Morale? Una guerra provocò l’aumento, un’altra guerra determinò la diminuzione: non si riescono proprio a trovare alternative pacifiche? Dopo il 1973 si cominciò a parlare di “ecologia” e di “risparmio energetico” e se ne continua a parlare, senza prendere serie iniziative, ma la cosa peggiore è che adesso siamo ancora più dipendenti dalle fonti energetiche, rispetto al 1973. Non si può fare a meno di Internet, abbiamo centinaia di emittenti televisive che trasmettono ininterrottamente, non c’è più il vuoto a rendere, le confezioni dei prodotti sono spropositate e producono rifiuti: il carrello della spesa è per metà pieno di plastica, carta, cartone, cellophane, polistirolo, che finiscono subito nella spazzatura. Privilegiamo i supermercati, le grandi distribuzioni, gli acquisti online (con grandi imballaggi e traffico dei corrieri), mettendo in crisi i negozi di prossimità. Non è questo il progresso.

Ieri il petrolio, che aumentò del triplo, ora il gas il cui prezzo è alle stelle, con le forniture ridotte da Gazprom e i più colpiti, oggi come allora, siamo noi europei, che non abbiamo saputo, voluto o potuto risolvere la dipendenza energetica. Eppure con il solare, l’idrogeno (indicato da Carlo Rubbia), l’eolico, lo sfruttamento delle onde del mare, alternative ce ne sono e per quanto riguarda la siccità e la carenza idrica, ormai evidente con i cambiamenti climatici, anch’essi previsti e prevedibili, nessuno ha parlato di desalinizzazione, in un paese, come l’Italia, circondato dal mare, né di serbatoi di accumulo dell’acqua piovana, canali di irrigazione. Continuiamo nelle abitazioni a scaricare il WC con l’acqua potabile, senza il riciclo di lavatrici, lavastoviglie, acqua piovana, si inizia solo ora a parlare di ‘comunità energetiche’, siglando accordi tra comuni e cittadini. Ieri no a nuove trivellazioni, oggi sì alle trivellazioni; gassificatore a Piombino sì, gassificatore no, alta velocità sì, alta velocità no. Siamo isterici e la politica ci rispecchia in pieno.

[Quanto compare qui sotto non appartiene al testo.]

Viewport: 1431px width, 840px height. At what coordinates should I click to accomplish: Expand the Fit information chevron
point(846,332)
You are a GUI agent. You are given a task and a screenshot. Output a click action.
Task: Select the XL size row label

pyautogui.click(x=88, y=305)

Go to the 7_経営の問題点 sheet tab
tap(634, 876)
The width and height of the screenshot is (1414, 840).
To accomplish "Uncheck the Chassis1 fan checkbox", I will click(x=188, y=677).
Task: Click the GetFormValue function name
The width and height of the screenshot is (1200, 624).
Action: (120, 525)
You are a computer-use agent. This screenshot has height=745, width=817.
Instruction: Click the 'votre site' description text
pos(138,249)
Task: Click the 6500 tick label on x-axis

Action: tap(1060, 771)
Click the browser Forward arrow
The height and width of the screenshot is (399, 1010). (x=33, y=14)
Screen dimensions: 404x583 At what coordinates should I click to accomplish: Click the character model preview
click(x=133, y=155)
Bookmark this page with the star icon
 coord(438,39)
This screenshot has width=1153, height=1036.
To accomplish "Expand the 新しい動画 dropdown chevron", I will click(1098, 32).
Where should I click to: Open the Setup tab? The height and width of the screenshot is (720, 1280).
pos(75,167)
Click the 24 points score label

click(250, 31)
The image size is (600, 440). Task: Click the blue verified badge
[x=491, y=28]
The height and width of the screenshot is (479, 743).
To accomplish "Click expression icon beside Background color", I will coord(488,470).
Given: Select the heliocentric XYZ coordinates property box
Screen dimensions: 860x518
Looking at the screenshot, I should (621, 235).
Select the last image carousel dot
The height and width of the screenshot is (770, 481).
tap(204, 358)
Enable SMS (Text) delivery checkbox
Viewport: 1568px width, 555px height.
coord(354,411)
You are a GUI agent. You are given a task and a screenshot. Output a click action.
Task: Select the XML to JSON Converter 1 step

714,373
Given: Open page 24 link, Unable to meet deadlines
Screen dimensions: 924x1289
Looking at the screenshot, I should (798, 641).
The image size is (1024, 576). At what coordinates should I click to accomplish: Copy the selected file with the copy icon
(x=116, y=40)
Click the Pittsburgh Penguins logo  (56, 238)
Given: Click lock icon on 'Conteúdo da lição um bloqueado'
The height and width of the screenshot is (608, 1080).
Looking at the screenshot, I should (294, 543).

Nuove centrali nucleari sarebbero pronte tra diversi anni, in un territorio sismico, a rischio di dissesto idrogeologico, nessuno dice dove costruirebbe una centrale, né dove porterebbe le scorie nucleari e soprattutto nessuno si ricorda del nostro no al referendum sul nucleare, senza contare che, mentre si comincia a parlare anche di razionamento idrico, le centrali nucleari hanno bisogno di molta acqua per raffreddare il nucleo. E mentre l’occidente faceva la cicala, la Cina in questi anni ha fatto la formica, ha guardato avanti mentre noi ci guadavamo la punta del naso (e la politica ai risultati elettorali): oggi è lei ad avere le più ingenti riserve di tutto ciò che serve, primo fra tutti il litio, necessario alla ricarica delle batterie: Pc, auto elettriche, cellulari.

Svegliamoci dal torpore e organizziamoci.